*RECORDS FOR THE TASK*.
# # #

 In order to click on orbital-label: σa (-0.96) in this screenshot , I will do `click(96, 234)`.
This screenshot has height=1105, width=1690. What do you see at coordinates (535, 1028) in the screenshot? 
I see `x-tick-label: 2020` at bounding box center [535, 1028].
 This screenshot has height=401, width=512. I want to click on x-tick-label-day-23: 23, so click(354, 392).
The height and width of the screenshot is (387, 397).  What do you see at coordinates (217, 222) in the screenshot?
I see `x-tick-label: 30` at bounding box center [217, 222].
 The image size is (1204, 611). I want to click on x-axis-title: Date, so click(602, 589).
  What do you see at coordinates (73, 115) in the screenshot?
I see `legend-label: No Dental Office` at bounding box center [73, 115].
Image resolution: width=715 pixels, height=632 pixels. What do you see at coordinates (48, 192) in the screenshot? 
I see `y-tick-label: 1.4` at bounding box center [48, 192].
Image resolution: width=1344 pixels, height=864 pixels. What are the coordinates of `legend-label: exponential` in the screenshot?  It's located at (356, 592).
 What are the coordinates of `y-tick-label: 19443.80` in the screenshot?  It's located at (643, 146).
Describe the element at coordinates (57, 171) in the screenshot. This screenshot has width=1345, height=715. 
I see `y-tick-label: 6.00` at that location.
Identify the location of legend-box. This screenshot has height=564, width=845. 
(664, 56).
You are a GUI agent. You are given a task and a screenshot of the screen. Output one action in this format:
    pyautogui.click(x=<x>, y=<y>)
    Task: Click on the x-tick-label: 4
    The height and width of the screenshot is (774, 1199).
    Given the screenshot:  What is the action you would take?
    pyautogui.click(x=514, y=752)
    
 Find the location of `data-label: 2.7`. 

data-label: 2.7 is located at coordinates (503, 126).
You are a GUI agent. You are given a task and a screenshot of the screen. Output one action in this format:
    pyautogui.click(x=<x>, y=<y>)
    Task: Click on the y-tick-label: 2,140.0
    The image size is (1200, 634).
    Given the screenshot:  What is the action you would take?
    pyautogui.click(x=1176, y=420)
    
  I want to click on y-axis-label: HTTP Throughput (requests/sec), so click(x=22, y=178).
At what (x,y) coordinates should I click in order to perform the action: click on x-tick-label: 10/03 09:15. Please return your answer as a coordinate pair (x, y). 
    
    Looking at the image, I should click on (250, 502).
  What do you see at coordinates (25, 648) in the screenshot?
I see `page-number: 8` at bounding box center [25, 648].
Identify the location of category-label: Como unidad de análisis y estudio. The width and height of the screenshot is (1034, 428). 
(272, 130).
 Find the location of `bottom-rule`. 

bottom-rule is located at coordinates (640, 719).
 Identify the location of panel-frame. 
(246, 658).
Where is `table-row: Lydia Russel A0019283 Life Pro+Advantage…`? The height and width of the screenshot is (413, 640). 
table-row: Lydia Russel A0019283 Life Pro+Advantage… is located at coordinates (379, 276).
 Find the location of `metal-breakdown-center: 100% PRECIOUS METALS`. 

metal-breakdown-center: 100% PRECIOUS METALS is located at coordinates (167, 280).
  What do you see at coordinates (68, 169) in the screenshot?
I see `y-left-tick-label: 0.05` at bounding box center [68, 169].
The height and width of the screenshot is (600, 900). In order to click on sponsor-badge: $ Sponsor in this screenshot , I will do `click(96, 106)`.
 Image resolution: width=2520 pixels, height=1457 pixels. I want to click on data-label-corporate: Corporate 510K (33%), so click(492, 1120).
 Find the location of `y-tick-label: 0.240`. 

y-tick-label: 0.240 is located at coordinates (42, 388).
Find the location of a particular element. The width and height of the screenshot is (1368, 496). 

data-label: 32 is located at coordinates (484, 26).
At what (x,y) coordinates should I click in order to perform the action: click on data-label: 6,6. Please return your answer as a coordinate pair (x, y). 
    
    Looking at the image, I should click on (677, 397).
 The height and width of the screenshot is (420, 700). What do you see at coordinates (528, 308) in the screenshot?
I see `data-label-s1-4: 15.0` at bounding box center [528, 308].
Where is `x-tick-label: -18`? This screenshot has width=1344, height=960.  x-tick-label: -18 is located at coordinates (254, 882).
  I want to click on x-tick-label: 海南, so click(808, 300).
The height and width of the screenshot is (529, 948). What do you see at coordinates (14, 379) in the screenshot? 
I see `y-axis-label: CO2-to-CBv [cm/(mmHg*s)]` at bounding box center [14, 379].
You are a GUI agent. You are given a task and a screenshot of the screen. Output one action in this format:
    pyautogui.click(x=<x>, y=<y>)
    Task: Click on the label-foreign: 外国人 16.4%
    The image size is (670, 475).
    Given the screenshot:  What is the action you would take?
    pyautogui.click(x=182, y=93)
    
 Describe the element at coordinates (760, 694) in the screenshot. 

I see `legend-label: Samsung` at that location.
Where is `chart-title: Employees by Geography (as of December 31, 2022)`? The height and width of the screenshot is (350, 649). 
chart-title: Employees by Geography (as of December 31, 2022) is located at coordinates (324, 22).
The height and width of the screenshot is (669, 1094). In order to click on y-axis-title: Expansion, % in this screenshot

# # #

*ACTIVITY*. Reproduce the listing above with every "GUI agent" swapped for "desktop agent", leaving all other text unchanged.

*WRITTEN SOLUTION*.
 In order to click on orbital-label: σa (-0.96) in this screenshot , I will do `click(96, 234)`.
This screenshot has height=1105, width=1690. What do you see at coordinates (535, 1028) in the screenshot? 
I see `x-tick-label: 2020` at bounding box center [535, 1028].
 This screenshot has height=401, width=512. I want to click on x-tick-label-day-23: 23, so click(354, 392).
The height and width of the screenshot is (387, 397).  What do you see at coordinates (217, 222) in the screenshot?
I see `x-tick-label: 30` at bounding box center [217, 222].
 The image size is (1204, 611). I want to click on x-axis-title: Date, so click(602, 589).
  What do you see at coordinates (73, 115) in the screenshot?
I see `legend-label: No Dental Office` at bounding box center [73, 115].
Image resolution: width=715 pixels, height=632 pixels. What do you see at coordinates (48, 192) in the screenshot? 
I see `y-tick-label: 1.4` at bounding box center [48, 192].
Image resolution: width=1344 pixels, height=864 pixels. What are the coordinates of `legend-label: exponential` in the screenshot?  It's located at (356, 592).
 What are the coordinates of `y-tick-label: 19443.80` in the screenshot?  It's located at (643, 146).
Describe the element at coordinates (57, 171) in the screenshot. This screenshot has width=1345, height=715. 
I see `y-tick-label: 6.00` at that location.
Identify the location of legend-box. This screenshot has height=564, width=845. 
(664, 56).
You are a desktop agent. You are given a task and a screenshot of the screen. Output one action in this format:
    pyautogui.click(x=<x>, y=<y>)
    Task: Click on the x-tick-label: 4
    The height and width of the screenshot is (774, 1199).
    Given the screenshot:  What is the action you would take?
    pyautogui.click(x=514, y=752)
    
 Find the location of `data-label: 2.7`. 

data-label: 2.7 is located at coordinates (503, 126).
You are a desktop agent. You are given a task and a screenshot of the screen. Output one action in this format:
    pyautogui.click(x=<x>, y=<y>)
    Task: Click on the y-tick-label: 2,140.0
    The image size is (1200, 634).
    Given the screenshot:  What is the action you would take?
    pyautogui.click(x=1176, y=420)
    
  I want to click on y-axis-label: HTTP Throughput (requests/sec), so click(x=22, y=178).
At what (x,y) coordinates should I click in order to perform the action: click on x-tick-label: 10/03 09:15. Please return your answer as a coordinate pair (x, y). 
    
    Looking at the image, I should click on (250, 502).
  What do you see at coordinates (25, 648) in the screenshot?
I see `page-number: 8` at bounding box center [25, 648].
Identify the location of category-label: Como unidad de análisis y estudio. The width and height of the screenshot is (1034, 428). 
(272, 130).
 Find the location of `bottom-rule`. 

bottom-rule is located at coordinates (640, 719).
 Identify the location of panel-frame. 
(246, 658).
Where is `table-row: Lydia Russel A0019283 Life Pro+Advantage…`? The height and width of the screenshot is (413, 640). 
table-row: Lydia Russel A0019283 Life Pro+Advantage… is located at coordinates (379, 276).
 Find the location of `metal-breakdown-center: 100% PRECIOUS METALS`. 

metal-breakdown-center: 100% PRECIOUS METALS is located at coordinates (167, 280).
  What do you see at coordinates (68, 169) in the screenshot?
I see `y-left-tick-label: 0.05` at bounding box center [68, 169].
The height and width of the screenshot is (600, 900). In order to click on sponsor-badge: $ Sponsor in this screenshot , I will do `click(96, 106)`.
 Image resolution: width=2520 pixels, height=1457 pixels. I want to click on data-label-corporate: Corporate 510K (33%), so click(492, 1120).
 Find the location of `y-tick-label: 0.240`. 

y-tick-label: 0.240 is located at coordinates (42, 388).
Find the location of a particular element. The width and height of the screenshot is (1368, 496). 

data-label: 32 is located at coordinates (484, 26).
At what (x,y) coordinates should I click in order to perform the action: click on data-label: 6,6. Please return your answer as a coordinate pair (x, y). 
    
    Looking at the image, I should click on (677, 397).
 The height and width of the screenshot is (420, 700). What do you see at coordinates (528, 308) in the screenshot?
I see `data-label-s1-4: 15.0` at bounding box center [528, 308].
Where is `x-tick-label: -18`? This screenshot has width=1344, height=960.  x-tick-label: -18 is located at coordinates (254, 882).
  I want to click on x-tick-label: 海南, so click(808, 300).
The height and width of the screenshot is (529, 948). What do you see at coordinates (14, 379) in the screenshot? 
I see `y-axis-label: CO2-to-CBv [cm/(mmHg*s)]` at bounding box center [14, 379].
You are a desktop agent. You are given a task and a screenshot of the screen. Output one action in this format:
    pyautogui.click(x=<x>, y=<y>)
    Task: Click on the label-foreign: 外国人 16.4%
    The image size is (670, 475).
    Given the screenshot:  What is the action you would take?
    pyautogui.click(x=182, y=93)
    
 Describe the element at coordinates (760, 694) in the screenshot. 

I see `legend-label: Samsung` at that location.
Where is `chart-title: Employees by Geography (as of December 31, 2022)`? The height and width of the screenshot is (350, 649). 
chart-title: Employees by Geography (as of December 31, 2022) is located at coordinates (324, 22).
The height and width of the screenshot is (669, 1094). In order to click on y-axis-title: Expansion, % in this screenshot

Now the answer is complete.